Los caminos que hicieron Santiago

El historiador Fernando López Alsina durante su intervención ayer en Valdecarzana. / MARIETA

Fernando López Alsina achaca al éxito del sepulcro la creación de la capital gallega | El medievalista abrió ayer en el palacio de Valdecarzana la s conferencias de las jornadas dedicadas a la ruta jacobea

S. GONZÁLEZ AVILÉS.

Las jornadas sobre el Camino de Santiago organizadas por el Museo de la Historia Urbana de Avilés, que sirven de homenaje a Juan Ignacio Ruiz de la Peña, acogieron ayer la conferencia del historiador y experto en la ruta jacobea, Fernando López Alsina, de la Universidad de Santiago de Compostela. El experto ha dedicado su tiempo y sus esfuerzos a investigar y reunir todos los documentos posibles sobre el Camino.

Después de años de investigación, ayer daba respuesta a una de las preguntas más básicas, similar a la del huevo y la gallina, si antes fue Santiago de Compostela o si primero surgió el Camino de Santiago. Parece que el orden está claro, «el éxito del hallazgo del sepulcro hizo que la ciudad se desarrollara, antes solo era un espacio rural», apuntó el historiador.

El espacio Santo se descubrió en el siglo IX, una época en la que la capital gallega que hoy conocemos era campo y ganado, nada más. Un siglo después y gracias al descubrimiento ya contaba con unas murallas que guardaban una incipiente ciudad. «Todo creado en torno a la iglesia que se creó con el sepulcro. Unas cuantas casas unidas dieron lugar a la primera calle, la de Los Francos, porque en ella vivían personas llegadas por la vía del Camino Francés», puntualizó López Alsina.

«Si la Iglesia no hubiera aceptado el hallazgo nada de lo que conocemos estaría ahí»

El hallazgo de este sepulcro ha dado vida al actual Camino de Santiago que lleva cada año a más de 200.000 peregrinos en procesión a la catedral gallega. Su repercusión se siente y ve en el resto de localidades por las que pasa «aunque en menor medida. Hay que tener en cuenta que si o si todos los peregrinos acaban en Santiago pero no todos van por la misma ruta», comentó el experto.

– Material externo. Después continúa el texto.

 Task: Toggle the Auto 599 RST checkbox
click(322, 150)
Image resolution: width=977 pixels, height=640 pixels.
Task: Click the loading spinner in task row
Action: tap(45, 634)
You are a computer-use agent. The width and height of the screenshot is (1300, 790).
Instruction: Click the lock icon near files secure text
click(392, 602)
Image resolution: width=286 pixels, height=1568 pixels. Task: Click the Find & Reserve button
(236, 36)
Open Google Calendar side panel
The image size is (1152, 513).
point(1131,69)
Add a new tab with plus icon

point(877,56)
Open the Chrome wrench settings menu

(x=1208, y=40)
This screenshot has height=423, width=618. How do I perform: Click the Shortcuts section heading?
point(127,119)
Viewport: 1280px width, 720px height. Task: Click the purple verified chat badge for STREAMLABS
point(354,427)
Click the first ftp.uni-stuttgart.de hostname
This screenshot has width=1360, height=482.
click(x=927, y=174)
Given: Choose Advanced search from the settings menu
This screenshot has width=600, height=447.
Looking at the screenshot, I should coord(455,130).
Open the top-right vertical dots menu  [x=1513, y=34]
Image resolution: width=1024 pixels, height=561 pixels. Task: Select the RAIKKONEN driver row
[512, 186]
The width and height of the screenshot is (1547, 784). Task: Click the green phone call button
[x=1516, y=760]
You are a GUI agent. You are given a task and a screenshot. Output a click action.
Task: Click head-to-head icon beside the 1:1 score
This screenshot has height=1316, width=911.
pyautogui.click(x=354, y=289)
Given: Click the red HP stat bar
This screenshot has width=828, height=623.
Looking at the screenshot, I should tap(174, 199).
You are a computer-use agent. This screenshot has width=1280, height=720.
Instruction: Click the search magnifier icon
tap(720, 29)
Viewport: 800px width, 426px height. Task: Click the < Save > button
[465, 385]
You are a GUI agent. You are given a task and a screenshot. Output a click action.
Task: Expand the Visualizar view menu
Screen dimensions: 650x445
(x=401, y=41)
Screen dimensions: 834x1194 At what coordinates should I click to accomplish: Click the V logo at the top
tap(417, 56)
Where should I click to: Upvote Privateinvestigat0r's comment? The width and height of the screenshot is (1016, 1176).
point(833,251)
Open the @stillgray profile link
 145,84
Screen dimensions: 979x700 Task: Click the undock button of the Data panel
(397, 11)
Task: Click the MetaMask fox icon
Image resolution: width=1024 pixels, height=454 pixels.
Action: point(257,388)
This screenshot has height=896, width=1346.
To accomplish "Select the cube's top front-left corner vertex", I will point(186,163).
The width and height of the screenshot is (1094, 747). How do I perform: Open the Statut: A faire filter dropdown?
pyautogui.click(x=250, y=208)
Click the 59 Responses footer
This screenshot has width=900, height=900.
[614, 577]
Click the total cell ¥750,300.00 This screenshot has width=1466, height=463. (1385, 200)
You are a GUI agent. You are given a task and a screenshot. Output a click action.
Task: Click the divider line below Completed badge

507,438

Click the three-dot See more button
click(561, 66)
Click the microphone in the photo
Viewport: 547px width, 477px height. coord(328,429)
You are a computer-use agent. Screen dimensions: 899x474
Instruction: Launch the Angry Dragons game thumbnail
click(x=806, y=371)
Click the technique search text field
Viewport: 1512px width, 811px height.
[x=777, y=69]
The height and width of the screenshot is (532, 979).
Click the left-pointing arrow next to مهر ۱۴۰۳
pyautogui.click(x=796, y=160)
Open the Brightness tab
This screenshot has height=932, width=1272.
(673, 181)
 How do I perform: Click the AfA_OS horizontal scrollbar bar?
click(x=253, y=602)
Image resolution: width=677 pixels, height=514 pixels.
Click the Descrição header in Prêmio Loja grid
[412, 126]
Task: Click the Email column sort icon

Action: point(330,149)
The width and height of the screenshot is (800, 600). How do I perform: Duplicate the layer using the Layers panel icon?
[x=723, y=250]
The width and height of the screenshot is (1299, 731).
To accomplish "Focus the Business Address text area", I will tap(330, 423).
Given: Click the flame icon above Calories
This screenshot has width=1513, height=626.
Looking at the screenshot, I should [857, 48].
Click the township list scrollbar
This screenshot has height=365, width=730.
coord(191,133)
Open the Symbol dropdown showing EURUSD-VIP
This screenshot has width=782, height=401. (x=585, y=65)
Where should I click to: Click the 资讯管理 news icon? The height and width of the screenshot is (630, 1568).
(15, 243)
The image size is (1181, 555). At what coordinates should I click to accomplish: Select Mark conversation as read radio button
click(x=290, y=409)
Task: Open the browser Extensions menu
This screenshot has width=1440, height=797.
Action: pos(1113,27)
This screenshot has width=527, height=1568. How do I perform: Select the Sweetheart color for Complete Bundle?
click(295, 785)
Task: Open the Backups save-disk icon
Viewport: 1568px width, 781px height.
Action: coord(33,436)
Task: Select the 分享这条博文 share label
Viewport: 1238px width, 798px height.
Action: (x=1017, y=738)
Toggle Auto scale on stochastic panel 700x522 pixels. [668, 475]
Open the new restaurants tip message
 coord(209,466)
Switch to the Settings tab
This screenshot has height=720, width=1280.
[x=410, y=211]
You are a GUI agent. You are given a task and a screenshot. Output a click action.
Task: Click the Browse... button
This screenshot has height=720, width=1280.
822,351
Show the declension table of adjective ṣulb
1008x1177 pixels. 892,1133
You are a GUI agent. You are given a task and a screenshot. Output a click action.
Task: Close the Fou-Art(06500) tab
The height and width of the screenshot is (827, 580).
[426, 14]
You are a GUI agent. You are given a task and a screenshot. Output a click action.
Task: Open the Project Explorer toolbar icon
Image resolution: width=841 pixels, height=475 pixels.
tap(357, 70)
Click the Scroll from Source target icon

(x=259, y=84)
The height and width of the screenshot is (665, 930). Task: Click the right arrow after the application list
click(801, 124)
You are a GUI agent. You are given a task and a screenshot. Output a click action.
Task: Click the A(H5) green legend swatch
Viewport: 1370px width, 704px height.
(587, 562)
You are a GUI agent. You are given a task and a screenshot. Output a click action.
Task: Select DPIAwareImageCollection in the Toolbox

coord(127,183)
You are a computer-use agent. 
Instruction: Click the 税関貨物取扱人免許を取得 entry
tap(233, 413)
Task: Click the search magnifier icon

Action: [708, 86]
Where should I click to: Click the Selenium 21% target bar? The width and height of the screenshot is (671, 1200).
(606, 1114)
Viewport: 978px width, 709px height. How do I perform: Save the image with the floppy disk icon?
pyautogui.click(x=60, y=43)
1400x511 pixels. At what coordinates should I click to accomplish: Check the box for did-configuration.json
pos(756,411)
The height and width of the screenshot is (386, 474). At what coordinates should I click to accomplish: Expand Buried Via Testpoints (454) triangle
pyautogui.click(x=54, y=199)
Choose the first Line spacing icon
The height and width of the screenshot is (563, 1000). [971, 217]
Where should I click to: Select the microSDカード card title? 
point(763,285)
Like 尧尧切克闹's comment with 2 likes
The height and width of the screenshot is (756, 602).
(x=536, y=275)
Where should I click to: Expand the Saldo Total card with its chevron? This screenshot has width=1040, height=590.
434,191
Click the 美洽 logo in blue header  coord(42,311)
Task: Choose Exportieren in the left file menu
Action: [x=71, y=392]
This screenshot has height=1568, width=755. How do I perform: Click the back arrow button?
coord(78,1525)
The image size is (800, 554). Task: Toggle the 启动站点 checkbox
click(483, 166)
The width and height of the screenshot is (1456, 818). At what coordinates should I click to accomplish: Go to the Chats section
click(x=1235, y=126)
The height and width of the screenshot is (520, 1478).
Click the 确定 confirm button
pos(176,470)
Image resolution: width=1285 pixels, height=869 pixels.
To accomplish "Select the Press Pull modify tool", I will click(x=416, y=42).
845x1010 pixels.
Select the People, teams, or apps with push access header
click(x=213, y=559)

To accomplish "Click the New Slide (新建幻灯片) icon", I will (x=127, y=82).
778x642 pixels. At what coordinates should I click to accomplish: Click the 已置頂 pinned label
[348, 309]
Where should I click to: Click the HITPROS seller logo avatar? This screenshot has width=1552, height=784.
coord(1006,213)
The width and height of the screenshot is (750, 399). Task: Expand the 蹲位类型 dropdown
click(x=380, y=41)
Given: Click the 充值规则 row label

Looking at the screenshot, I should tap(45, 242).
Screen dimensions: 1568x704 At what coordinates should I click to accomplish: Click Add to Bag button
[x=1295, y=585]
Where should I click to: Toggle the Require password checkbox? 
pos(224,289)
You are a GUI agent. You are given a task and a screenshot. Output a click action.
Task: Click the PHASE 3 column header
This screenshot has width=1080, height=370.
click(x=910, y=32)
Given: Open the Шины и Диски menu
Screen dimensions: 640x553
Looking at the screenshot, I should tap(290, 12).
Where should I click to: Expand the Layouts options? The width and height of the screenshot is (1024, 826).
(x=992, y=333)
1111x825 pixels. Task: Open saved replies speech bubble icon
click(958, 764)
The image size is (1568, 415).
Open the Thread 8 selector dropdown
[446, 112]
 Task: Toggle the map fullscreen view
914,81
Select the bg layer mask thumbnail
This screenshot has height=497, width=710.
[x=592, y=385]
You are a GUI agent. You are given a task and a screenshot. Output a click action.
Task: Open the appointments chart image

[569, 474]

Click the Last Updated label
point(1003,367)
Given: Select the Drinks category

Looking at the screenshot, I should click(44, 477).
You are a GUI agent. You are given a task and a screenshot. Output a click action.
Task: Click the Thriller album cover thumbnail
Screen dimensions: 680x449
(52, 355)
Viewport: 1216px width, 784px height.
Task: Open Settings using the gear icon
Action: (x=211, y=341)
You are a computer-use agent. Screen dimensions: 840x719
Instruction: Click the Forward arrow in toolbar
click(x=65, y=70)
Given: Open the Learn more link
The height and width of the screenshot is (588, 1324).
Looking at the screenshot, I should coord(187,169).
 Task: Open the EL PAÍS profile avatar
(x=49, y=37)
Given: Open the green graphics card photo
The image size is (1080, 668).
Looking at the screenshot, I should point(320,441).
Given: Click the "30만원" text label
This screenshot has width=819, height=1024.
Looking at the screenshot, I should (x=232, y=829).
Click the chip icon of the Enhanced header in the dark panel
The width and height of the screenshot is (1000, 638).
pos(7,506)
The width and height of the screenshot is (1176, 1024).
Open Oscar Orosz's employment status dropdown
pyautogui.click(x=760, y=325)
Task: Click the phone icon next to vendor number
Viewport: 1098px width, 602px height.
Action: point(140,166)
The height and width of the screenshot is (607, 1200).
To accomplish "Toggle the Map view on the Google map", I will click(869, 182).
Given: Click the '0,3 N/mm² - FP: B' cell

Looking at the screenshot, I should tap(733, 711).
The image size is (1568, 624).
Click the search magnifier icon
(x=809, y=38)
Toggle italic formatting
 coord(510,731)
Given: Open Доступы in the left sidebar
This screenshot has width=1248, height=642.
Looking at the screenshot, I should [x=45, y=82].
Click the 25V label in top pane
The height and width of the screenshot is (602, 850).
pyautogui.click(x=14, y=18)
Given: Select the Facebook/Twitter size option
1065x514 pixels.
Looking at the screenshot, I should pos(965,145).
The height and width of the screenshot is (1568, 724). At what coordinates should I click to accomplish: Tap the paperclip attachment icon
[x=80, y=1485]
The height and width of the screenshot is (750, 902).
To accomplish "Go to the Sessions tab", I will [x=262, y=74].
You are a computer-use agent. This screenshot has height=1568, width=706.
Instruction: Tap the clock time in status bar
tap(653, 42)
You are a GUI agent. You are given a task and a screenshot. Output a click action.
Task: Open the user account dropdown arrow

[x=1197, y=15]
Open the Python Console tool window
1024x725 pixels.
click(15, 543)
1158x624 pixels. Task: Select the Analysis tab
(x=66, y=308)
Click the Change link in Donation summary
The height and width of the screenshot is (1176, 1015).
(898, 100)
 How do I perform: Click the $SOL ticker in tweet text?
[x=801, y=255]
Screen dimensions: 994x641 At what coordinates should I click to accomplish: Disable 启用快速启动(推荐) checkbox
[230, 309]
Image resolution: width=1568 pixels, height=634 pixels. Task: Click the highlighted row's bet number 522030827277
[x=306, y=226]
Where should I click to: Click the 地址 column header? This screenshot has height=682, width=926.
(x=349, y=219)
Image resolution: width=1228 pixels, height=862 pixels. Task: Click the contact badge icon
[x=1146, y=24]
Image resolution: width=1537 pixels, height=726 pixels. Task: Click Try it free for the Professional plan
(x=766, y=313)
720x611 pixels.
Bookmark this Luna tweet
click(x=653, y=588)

Los inicios del Camino de Santiago se tradujeron después en tres catedrales diferentes «cada una más grande que la anterior» y en una ciudad mucho más grande volcada con los peregrinos que la visitan. «Cada año vienen muchas más personas. Es un flujo que va en aumento y eso repercute. Además, lo que inicialmente era realizado por europeos ahora ya es un movimiento global porque llegan de todas las partes del planeta», comentó Fernando López Alsina.

El papel de la Iglesia

La clave del éxito estuvo en sus inicios, «si la Iglesia no hubiera aceptado el hallazgo del sepulcro como bueno nadie hubiera venido en peregrinación y en consecuencia, nada de lo que conocemos hoy estaría ahí porque probablemente esa zona rural de Santiago hubiera tardado en explotar o en desarrollarse», recalcó el historiador.

Aunque la manera clásica de llegar a Santiago era a pie o a caballo, los medios de transporte también han contribuido a la afluencia masiva. «Sigue habiendo mucha gente que se decanta por lo tradicional pero otros llegan a la ciudad solo para ver al Santo y conocerla y lo hacen en coche, en tren o en avión., y esos son incontables», aseguró López Alsina, que también hizo hincapié en como esos peregrinos fueron dando lugar a la sociedad actual, «del campo se pasó a decenas de oficios que hoy perduran».